- Published on
SQL Window Functions: RANK and DENSE_RANK
- Authors
- Name
- David Jimenez
Imagine, as others have before1, that we have the table2 below containing employee's salary data:
Id | Name | Salary | DepartmentId |
---|---|---|---|
1 | Joe | 70000.0000 | 1 |
2 | Jim | 90000.0000 | 1 |
3 | Henry | 80000.0000 | 2 |
4 | Sam | 60000.0000 | 2 |
5 | Max | 90000.0000 | 1 |
Finding the highest salary would be simple:
SELECT MAX(Salary) HighestSalary
FROM dbo.Employee;
HighestSalary |
---|
90000.0000 |
What if we wanted to know who is earning those high salaries? We could leverage our previous query, and then use something like this:
SELECT [Name], Salary
FROM dbo.Employee
WHERE Salary IN (SELECT MAX(Salary) FROM dbo.Employee);
Name | Salary |
---|---|
Jim | 90000.0000 |
Max | 90000.0000 |
Different departments command different salary ranges. To find the highest salaries per department, we can run this query:
SELECT DepartmentId, MAX(Salary) MaxSalary
FROM dbo.Employee
GROUP BY DepartmentId
DepartmentId | MaxSalary |
---|---|
1 | 90000.0000 |
2 | 80000.0000 |
To find the top earners per department, we can run this query:
SELECT E.*
FROM dbo.Employee E
INNER JOIN
(SELECT DepartmentId, MAX(Salary) MaxSalary
FROM dbo.Employee
GROUP BY DepartmentId) DepartmentMaxSalary
ON
E.DepartmentId = DepartmentMaxSalary.DepartmentId
AND E.Salary = DepartmentMaxSalary.MaxSalary
Or this one, though our data set is so small it hardly matters:
SELECT E.*
FROM dbo.Employee E
WHERE EXISTS
(
SELECT 1
FROM
(SELECT DepartmentId, MAX(Salary) MaxSalary
FROM dbo.Employee
GROUP BY DepartmentId) DepartmentMaxSalary
WHERE
E.DepartmentId = DepartmentMaxSalary.DepartmentId
AND E.Salary = DepartmentMaxSalary.MaxSalary
)
Id | Name | Salary | DepartmentId |
---|---|---|---|
2 | Jim | 90000.0000 | 1 |
3 | Henry | 80000.0000 | 2 |
5 | Max | 90000.0000 | 1 |
RANK and DENSE_RANK
Let's now use the RANK
and DENSE_RANK
functions.
RANK
SELECT
E.*,
RANK() OVER (PARTITION BY DepartmentId ORDER BY Salary DESC) SalaryRank
FROM dbo.Employee E
Id | Name | Salary | DepartmentId | SalaryRank |
---|---|---|---|---|
2 | Jim | 90000.0000 | 1 | 1 |
5 | Max | 90000.0000 | 1 | 1 |
1 | Joe | 70000.0000 | 1 | 3 |
3 | Henry | 80000.0000 | 2 | 1 |
4 | Sam | 60000.0000 | 2 | 2 |
DENSE_RANK
SELECT
E.*,
DENSE_RANK() OVER (PARTITION BY DepartmentId ORDER BY Salary DESC) SalaryRank
FROM dbo.Employee E
Id | Name | Salary | DepartmentId | SalaryRank |
---|---|---|---|---|
2 | Jim | 90000.0000 | 1 | 1 |
5 | Max | 90000.0000 | 1 | 1 |
1 | Joe | 70000.0000 | 1 | 2 |
3 | Henry | 80000.0000 | 2 | 1 |
4 | Sam | 60000.0000 | 2 | 2 |
The difference between RANK and DENSE_RANK
When we used RANK
, Joe came in third because there were two people in the number one spot. When using DENSE_RANK
Joe is second. We'll see the impact this has at the end of the post.

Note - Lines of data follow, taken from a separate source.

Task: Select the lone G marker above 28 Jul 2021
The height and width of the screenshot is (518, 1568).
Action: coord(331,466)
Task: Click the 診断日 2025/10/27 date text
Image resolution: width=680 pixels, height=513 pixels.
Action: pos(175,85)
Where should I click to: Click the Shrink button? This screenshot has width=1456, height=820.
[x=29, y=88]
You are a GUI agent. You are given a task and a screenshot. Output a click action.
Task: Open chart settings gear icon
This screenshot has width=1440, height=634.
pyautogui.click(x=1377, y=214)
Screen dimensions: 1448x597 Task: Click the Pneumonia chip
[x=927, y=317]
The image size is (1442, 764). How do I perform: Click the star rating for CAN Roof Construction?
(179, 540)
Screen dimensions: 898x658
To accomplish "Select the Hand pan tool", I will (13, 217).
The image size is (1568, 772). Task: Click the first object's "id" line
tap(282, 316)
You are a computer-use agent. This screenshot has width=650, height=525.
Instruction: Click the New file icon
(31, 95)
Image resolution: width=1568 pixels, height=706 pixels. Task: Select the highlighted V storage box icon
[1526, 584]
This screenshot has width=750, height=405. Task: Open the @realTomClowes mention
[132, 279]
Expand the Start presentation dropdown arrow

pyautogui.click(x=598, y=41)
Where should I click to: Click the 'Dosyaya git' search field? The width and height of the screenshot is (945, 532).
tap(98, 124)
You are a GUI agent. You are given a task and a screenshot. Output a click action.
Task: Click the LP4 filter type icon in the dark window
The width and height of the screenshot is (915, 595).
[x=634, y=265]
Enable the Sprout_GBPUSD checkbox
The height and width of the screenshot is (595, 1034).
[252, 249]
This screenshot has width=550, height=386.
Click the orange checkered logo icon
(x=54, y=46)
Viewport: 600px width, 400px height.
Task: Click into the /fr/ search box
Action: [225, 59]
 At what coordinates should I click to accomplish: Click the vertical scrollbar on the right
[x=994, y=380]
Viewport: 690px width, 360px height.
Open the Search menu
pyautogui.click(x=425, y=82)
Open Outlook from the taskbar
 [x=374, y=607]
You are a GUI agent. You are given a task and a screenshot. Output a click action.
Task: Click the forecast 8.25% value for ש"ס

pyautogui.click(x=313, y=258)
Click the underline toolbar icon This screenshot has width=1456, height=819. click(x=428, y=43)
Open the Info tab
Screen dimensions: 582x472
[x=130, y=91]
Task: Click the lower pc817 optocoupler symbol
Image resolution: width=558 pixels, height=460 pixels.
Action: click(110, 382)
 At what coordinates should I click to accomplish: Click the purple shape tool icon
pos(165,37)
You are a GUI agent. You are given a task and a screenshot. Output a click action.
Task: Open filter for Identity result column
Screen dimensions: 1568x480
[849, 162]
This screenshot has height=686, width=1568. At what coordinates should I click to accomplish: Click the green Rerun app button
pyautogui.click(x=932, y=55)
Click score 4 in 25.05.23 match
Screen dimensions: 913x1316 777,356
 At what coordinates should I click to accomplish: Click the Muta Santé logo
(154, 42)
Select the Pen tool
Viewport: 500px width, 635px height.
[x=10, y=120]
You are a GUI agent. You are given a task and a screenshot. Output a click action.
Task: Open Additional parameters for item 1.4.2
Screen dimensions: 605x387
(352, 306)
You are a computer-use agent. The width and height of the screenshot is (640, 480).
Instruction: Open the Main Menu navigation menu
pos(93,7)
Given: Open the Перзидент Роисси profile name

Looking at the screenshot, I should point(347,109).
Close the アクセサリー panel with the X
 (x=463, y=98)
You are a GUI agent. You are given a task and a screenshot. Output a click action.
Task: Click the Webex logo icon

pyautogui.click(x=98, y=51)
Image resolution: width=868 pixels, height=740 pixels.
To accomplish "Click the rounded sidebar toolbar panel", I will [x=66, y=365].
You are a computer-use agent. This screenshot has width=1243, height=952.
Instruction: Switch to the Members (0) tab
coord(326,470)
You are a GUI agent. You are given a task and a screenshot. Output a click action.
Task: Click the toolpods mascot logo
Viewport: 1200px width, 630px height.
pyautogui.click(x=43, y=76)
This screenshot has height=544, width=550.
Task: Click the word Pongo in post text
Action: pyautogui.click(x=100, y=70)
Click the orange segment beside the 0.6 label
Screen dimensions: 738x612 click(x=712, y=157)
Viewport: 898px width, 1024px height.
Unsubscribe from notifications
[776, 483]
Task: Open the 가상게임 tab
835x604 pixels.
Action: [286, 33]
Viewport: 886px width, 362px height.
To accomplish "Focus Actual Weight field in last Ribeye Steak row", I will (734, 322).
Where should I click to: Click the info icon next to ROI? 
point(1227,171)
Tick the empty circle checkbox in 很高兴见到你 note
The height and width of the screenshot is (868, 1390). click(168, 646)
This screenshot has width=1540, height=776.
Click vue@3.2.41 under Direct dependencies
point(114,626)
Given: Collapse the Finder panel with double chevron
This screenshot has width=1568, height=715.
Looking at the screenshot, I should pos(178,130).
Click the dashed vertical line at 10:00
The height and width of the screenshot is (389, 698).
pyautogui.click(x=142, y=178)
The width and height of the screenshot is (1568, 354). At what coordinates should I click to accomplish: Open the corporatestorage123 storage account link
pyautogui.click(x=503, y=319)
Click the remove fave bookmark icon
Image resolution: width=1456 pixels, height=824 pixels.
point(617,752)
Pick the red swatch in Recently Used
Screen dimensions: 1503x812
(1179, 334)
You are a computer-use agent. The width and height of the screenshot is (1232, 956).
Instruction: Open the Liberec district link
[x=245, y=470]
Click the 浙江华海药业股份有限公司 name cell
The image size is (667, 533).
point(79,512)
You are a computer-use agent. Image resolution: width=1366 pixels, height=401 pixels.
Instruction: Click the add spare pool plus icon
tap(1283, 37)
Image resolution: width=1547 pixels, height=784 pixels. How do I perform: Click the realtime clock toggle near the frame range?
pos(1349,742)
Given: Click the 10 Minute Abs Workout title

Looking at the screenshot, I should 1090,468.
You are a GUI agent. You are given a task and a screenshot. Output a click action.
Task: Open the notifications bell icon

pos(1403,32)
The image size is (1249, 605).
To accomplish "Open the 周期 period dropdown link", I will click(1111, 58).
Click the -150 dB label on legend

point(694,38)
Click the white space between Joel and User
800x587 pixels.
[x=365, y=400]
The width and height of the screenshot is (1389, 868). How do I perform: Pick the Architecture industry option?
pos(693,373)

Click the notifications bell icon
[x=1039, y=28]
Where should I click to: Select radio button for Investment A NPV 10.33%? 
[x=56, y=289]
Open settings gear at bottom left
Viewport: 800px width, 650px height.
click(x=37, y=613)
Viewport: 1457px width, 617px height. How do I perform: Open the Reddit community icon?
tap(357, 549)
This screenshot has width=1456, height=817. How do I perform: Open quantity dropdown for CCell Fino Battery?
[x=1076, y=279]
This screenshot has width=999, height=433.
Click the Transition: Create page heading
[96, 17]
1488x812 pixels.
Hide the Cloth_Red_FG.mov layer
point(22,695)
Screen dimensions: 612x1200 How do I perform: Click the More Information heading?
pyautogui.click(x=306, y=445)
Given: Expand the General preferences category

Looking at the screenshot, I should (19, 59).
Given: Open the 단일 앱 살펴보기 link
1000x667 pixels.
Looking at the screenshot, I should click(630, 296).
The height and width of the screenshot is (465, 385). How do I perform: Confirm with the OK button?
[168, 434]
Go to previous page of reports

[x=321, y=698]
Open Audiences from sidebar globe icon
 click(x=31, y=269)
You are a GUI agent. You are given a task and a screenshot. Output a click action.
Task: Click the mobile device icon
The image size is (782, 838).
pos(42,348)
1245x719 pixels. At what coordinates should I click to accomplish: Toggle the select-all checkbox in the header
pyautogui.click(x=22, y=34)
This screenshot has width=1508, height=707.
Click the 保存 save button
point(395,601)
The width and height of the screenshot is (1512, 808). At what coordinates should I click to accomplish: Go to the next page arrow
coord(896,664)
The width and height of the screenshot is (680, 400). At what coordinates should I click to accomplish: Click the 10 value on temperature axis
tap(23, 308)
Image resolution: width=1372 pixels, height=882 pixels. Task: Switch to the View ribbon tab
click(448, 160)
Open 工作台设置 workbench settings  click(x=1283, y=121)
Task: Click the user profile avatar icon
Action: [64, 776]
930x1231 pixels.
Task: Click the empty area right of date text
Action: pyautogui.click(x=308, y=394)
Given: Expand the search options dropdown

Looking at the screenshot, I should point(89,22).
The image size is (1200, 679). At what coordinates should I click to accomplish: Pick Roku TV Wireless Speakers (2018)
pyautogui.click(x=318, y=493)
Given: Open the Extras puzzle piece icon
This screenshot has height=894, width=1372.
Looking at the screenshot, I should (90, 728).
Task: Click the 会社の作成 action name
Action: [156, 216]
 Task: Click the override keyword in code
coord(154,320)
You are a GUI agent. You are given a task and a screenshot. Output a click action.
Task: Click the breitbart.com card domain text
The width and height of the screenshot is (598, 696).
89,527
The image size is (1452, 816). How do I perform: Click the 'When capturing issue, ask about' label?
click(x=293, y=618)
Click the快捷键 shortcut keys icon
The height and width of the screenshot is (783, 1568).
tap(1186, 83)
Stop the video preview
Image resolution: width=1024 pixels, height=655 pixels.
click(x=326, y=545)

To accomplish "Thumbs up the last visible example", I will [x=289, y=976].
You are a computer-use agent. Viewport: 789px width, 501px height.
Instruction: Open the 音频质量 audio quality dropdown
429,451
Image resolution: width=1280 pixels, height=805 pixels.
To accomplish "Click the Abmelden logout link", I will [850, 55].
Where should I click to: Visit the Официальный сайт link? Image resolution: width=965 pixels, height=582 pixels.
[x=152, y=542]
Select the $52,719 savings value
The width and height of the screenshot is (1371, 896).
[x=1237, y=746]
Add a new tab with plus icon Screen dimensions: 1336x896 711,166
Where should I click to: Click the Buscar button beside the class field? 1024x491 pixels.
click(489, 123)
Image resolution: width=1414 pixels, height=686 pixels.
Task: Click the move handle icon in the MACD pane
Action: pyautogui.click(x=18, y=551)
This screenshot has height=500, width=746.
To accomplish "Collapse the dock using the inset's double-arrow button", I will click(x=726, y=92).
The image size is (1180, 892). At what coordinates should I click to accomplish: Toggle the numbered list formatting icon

Another approach to finding the highest earners
We can answer the question of who are the top earners per department using the RANK
function:
WITH RankedData AS
(
SELECT
E.*,
RANK() OVER (PARTITION BY DepartmentId ORDER BY Salary DESC) SalaryRank
FROM dbo.Employee E
)
SELECT Id, [Name], Salary, DepartmentId
FROM RankedData
WHERE SalaryRank = 1;
At first pass, the difference between the first approach and the window function does not seem that significant. The number of lines of SQL, for instance, is very similar. So, why bother with window functions?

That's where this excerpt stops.